The following is s link to the images I've discussed:

View: https://imgur.com/gallery/FQHYL8g


My specs are as follows:

- GIGABYTE AORUS Z790 PRO X (Rev 1.0)
- Intel i9-14900K
- 32 GB of Corsair Dominator Titanium DDR5 @ 7000 MHz
- RTX 4080 SUPER FE
- Samsung 950 PRO 256 GB M.2 NVMe
- Samsung 850 PRO SSD 1 TB
- ASUS ROG THOR 850W PSU
- NZXT Kraken X72 360 AIO
- Windows 11

Any ideas would be welcome as I had intended to get a more modern, larger capacity Samsung M.2 drive to use as my OS as the 950 PRO was bought in 2017; however, what's the point if this is going to be the result of using an NVMe drive with this mobo?

Thanks
 
Does anyone have a clue what's going on here?
Replace the drive. It's old and seems to be failing.
in the Recovery bluescreen and booting through the BIOS – everyrhing stays on rock solid without issue until I turn off and try and cold boot the next day.
BSOD is complaining about hibernation file corruption.
Some of your devices/device drivers may have problems with going into sleep mode.
Turn off hibernation.
powercfg -h off
 

willyburns

Distinguished
Sep 10, 2014
105
1
18,695
Replace the drive. It's old and seems to be failing.

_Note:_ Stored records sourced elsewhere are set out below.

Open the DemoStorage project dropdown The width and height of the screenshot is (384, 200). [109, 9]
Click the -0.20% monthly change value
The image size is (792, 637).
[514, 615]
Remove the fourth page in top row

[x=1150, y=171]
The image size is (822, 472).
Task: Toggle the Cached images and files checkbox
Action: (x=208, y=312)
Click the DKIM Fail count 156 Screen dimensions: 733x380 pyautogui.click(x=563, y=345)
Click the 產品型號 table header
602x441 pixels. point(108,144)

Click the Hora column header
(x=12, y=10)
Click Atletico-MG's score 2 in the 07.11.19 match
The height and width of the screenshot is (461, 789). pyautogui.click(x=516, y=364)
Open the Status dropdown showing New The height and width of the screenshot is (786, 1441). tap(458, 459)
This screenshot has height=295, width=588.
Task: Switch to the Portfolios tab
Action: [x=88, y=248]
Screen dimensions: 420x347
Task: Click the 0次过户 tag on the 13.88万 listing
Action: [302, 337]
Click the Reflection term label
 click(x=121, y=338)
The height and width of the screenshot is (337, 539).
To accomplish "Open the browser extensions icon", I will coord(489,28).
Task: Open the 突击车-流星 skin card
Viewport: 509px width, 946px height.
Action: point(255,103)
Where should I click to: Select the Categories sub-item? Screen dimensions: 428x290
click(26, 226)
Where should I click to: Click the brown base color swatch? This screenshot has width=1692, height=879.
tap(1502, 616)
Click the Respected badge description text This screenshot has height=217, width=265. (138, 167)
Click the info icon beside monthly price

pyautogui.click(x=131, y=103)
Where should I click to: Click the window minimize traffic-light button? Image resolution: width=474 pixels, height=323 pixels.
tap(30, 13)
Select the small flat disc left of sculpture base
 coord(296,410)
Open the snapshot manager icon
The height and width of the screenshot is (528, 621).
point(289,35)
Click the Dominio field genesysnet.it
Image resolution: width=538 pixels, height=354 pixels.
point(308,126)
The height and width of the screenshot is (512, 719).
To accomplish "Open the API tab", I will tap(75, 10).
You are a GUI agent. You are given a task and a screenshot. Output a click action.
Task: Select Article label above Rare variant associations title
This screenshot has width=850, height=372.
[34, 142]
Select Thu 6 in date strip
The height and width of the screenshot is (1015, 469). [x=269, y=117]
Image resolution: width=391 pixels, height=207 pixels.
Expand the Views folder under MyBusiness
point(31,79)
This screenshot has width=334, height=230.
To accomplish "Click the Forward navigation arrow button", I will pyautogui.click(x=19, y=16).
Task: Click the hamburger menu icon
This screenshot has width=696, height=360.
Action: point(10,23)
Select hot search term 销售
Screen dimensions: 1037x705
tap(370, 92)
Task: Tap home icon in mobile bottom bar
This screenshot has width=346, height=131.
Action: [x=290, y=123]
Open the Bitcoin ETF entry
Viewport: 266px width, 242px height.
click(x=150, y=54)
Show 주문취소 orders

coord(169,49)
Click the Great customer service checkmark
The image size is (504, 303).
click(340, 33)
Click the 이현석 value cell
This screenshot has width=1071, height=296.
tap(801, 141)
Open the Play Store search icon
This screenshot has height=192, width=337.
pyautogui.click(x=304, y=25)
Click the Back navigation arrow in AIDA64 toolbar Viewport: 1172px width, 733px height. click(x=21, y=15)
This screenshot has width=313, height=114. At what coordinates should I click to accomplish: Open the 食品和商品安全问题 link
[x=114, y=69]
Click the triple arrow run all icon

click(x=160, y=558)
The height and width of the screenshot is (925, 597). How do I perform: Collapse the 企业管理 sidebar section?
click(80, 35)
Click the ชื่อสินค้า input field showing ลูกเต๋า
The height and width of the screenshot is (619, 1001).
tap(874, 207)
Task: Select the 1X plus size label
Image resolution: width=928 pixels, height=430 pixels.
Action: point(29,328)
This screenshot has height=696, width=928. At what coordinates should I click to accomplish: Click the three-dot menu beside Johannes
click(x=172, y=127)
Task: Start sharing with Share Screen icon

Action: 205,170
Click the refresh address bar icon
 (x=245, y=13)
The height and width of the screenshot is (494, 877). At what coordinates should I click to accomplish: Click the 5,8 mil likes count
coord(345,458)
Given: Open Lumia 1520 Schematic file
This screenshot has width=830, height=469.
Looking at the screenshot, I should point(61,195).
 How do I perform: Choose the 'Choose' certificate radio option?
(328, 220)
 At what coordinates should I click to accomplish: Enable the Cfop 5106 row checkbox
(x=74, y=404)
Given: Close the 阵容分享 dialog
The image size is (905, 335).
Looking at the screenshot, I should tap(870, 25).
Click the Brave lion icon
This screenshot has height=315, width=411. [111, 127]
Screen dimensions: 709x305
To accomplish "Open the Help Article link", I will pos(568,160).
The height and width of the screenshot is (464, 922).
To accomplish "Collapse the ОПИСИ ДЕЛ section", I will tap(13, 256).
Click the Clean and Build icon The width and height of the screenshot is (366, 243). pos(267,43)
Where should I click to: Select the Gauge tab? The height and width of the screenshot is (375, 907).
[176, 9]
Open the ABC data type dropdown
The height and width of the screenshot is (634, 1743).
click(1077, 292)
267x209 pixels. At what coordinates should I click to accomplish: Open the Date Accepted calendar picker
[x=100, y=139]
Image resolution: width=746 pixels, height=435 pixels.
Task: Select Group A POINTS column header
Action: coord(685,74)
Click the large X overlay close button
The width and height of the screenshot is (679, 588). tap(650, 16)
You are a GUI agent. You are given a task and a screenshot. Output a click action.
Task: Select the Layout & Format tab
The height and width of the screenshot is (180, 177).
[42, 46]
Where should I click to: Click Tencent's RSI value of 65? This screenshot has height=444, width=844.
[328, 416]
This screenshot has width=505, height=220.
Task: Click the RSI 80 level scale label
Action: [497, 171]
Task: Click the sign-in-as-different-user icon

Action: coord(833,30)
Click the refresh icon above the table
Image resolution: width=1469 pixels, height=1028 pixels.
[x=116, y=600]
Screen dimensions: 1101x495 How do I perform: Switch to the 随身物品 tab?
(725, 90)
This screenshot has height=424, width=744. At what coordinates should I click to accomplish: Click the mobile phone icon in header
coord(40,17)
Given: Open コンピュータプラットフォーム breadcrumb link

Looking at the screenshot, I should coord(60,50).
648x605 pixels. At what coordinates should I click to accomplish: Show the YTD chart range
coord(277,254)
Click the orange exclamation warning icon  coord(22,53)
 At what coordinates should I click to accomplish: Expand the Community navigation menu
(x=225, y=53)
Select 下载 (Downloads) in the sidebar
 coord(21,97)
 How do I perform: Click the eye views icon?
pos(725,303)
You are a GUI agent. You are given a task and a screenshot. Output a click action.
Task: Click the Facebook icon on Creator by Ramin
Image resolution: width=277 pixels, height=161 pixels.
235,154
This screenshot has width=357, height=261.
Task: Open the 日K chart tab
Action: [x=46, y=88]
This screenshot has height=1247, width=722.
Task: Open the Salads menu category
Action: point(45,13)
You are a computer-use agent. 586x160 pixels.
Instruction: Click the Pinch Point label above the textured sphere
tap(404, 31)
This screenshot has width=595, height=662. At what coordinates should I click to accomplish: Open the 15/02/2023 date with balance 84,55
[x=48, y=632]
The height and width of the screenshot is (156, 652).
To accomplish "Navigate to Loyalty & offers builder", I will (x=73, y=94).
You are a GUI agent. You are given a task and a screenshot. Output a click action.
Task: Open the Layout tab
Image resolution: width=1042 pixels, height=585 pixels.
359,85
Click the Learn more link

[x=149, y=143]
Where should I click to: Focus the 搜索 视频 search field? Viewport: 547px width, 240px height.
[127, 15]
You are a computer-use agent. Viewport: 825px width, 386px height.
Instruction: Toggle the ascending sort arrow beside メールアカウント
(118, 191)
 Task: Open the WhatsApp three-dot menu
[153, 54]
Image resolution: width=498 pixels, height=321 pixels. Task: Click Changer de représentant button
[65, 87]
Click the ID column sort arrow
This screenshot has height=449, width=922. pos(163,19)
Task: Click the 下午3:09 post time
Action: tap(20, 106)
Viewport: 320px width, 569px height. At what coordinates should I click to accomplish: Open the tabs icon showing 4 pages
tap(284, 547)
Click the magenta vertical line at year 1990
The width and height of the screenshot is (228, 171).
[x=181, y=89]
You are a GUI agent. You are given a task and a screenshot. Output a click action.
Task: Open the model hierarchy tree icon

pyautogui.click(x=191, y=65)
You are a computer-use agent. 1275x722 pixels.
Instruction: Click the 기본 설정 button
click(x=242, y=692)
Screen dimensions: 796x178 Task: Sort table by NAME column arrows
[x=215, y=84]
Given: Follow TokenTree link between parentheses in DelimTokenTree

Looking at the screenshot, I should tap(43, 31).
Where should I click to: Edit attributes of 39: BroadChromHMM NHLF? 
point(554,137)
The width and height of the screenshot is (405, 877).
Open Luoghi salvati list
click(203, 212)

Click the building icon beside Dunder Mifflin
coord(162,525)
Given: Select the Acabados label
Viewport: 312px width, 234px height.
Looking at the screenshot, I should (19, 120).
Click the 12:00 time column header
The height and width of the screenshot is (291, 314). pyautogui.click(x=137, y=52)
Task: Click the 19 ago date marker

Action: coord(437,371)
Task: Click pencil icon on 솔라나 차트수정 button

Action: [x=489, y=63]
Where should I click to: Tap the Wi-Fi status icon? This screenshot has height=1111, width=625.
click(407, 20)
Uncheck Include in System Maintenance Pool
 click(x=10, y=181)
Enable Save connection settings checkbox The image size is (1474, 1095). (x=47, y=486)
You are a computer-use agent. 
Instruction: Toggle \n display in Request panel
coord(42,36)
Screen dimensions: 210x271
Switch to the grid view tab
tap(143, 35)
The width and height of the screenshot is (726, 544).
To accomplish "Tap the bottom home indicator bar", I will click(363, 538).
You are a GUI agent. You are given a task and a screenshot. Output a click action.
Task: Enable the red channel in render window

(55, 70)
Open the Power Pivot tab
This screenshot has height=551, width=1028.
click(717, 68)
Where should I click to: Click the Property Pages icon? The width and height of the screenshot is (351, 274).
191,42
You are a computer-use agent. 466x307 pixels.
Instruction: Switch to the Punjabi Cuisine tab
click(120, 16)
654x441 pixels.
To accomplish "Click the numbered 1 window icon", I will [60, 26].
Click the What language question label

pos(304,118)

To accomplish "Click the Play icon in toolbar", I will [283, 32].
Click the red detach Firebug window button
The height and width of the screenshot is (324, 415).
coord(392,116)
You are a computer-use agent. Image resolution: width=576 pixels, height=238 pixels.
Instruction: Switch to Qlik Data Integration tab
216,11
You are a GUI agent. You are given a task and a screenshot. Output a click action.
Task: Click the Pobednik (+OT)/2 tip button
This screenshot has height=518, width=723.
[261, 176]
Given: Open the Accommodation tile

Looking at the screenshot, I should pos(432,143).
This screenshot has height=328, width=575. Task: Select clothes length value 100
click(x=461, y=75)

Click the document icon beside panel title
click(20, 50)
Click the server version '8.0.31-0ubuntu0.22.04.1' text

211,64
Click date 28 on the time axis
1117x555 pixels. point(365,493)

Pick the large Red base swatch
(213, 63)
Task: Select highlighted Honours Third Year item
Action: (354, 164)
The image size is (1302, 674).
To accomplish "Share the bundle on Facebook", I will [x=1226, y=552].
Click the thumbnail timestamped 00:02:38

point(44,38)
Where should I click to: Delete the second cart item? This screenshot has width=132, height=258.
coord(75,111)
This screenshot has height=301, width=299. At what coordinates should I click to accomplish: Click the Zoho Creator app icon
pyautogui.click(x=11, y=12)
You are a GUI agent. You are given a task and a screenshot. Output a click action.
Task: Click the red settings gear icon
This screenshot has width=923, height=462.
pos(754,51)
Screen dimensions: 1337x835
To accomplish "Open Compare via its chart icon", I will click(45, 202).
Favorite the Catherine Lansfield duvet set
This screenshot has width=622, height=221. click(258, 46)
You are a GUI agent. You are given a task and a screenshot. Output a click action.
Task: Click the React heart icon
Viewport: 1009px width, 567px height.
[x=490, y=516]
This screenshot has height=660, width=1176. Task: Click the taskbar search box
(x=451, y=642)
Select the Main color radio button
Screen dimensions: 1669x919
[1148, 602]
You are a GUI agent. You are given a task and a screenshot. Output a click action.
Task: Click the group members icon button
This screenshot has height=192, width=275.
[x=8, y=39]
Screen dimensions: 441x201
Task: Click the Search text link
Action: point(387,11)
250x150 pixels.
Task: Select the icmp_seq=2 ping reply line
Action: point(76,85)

BSOD is complaining about hibernation file corruption.
Some of your devices/device drivers may have problems with going into sleep mode.
Turn off hibernation.
powercfg -h off
Thanks once again for a response to a question of mine.

Do you think this would be the case despite Samsung Magician reporting that the drive is healthy, and that it works fine after it boots into Windows? I'm not familiar with how NVMe drives behave when they're at end of life as this is the first and only one I've owned.

The Recovery bluescreen changes – I just happened to have a photo of the hibernation fault code; however, the most consistent fault code is bootmgr failure which is resolved by simply booting via the UEFI. That's what O find so strange about this as my PC sleeps and wakes without issue, it is just on a cold boot that I (sometimes) get the error.